4 thoughts on “No more predictions of doom from me…

  1. One November, I asked Mom if I could borrow her ‘cherished’ cookbook for a week or so, as I was hosting Christmas eve, Day and Day after for both my family and the in-laws.

    What she didn’t know was that I had paid attention to her despair over the ragged condition of her best loved cookbook.

    For 10 days or so, I worked on that book in the evenings – gently taking out each page, ironing out the wrinkles and tears, taping where necessary and inserting each beloved page into a plastic page protector in a new, heavy-duty, three-ring binder.

    That was more than 8 years ago – it’s double in size and she has to use both hands to lift it off the shelf and take out the page she wants to lay on the counter while she cooks…

    But she still tells the story about her wonderful Christmas gift and the fact that I ‘ironed the pages.”

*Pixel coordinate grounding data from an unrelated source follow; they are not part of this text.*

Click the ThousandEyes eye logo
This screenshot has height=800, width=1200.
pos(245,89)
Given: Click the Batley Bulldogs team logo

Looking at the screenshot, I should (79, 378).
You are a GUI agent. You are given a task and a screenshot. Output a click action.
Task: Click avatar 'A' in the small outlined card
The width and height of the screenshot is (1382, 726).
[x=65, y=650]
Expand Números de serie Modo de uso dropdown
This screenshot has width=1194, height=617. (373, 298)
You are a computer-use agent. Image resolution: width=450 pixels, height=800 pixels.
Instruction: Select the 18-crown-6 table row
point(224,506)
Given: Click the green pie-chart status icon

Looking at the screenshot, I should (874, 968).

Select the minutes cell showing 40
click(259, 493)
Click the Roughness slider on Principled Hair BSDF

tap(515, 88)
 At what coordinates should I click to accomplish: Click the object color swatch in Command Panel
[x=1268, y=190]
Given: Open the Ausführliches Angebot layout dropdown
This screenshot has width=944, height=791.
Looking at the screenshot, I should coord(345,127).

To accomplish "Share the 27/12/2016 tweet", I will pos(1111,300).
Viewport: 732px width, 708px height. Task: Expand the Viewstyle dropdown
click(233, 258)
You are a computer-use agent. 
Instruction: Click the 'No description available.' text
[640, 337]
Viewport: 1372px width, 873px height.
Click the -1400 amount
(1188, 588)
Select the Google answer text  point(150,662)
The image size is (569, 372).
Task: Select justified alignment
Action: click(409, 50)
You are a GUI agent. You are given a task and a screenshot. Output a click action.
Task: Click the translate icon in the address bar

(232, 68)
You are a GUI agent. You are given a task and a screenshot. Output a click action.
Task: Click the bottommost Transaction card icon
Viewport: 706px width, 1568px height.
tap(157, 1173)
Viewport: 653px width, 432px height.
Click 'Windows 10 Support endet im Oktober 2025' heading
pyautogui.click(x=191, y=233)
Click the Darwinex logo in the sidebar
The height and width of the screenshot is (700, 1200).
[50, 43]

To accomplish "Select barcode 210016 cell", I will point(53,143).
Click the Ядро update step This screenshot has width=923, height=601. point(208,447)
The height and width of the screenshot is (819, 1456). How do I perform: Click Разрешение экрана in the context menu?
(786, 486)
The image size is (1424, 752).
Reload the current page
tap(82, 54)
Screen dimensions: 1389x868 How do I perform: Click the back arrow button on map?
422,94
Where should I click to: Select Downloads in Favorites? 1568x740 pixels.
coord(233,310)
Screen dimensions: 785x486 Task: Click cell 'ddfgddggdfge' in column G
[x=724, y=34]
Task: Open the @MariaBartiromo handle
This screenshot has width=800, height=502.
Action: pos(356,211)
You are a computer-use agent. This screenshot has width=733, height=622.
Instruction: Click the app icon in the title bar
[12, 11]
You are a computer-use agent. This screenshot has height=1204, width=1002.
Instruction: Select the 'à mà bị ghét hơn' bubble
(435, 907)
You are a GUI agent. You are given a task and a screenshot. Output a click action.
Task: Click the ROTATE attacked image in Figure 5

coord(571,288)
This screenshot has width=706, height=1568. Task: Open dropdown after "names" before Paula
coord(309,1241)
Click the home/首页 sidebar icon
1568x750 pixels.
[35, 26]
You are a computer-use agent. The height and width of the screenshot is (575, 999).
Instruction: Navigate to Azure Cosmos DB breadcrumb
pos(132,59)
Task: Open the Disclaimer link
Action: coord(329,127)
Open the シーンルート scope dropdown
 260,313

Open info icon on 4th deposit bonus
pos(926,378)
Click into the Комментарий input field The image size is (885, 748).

    Three years later, she hand-copied all her favorite recipes and presented both my brother and I with a handsome wood recipe boxes full of her labors for Christmas.


    I agree – cookbooks and heirloom recipe boxes will never be replaced by the computer.

    • That is a great story. I am glad that you shared it here. Cookbooks are up there with family Bibles as books most likely to be handed down from generation to generation. Some things I don’t think can ever be duplicated electronically.

  2. Well, finally something I don’t have to comment on (so why am I commenting????) I NEVER have used a cookbook, and NEVER will…Those who know me know that to be true, those who don’t, enough said!!!!!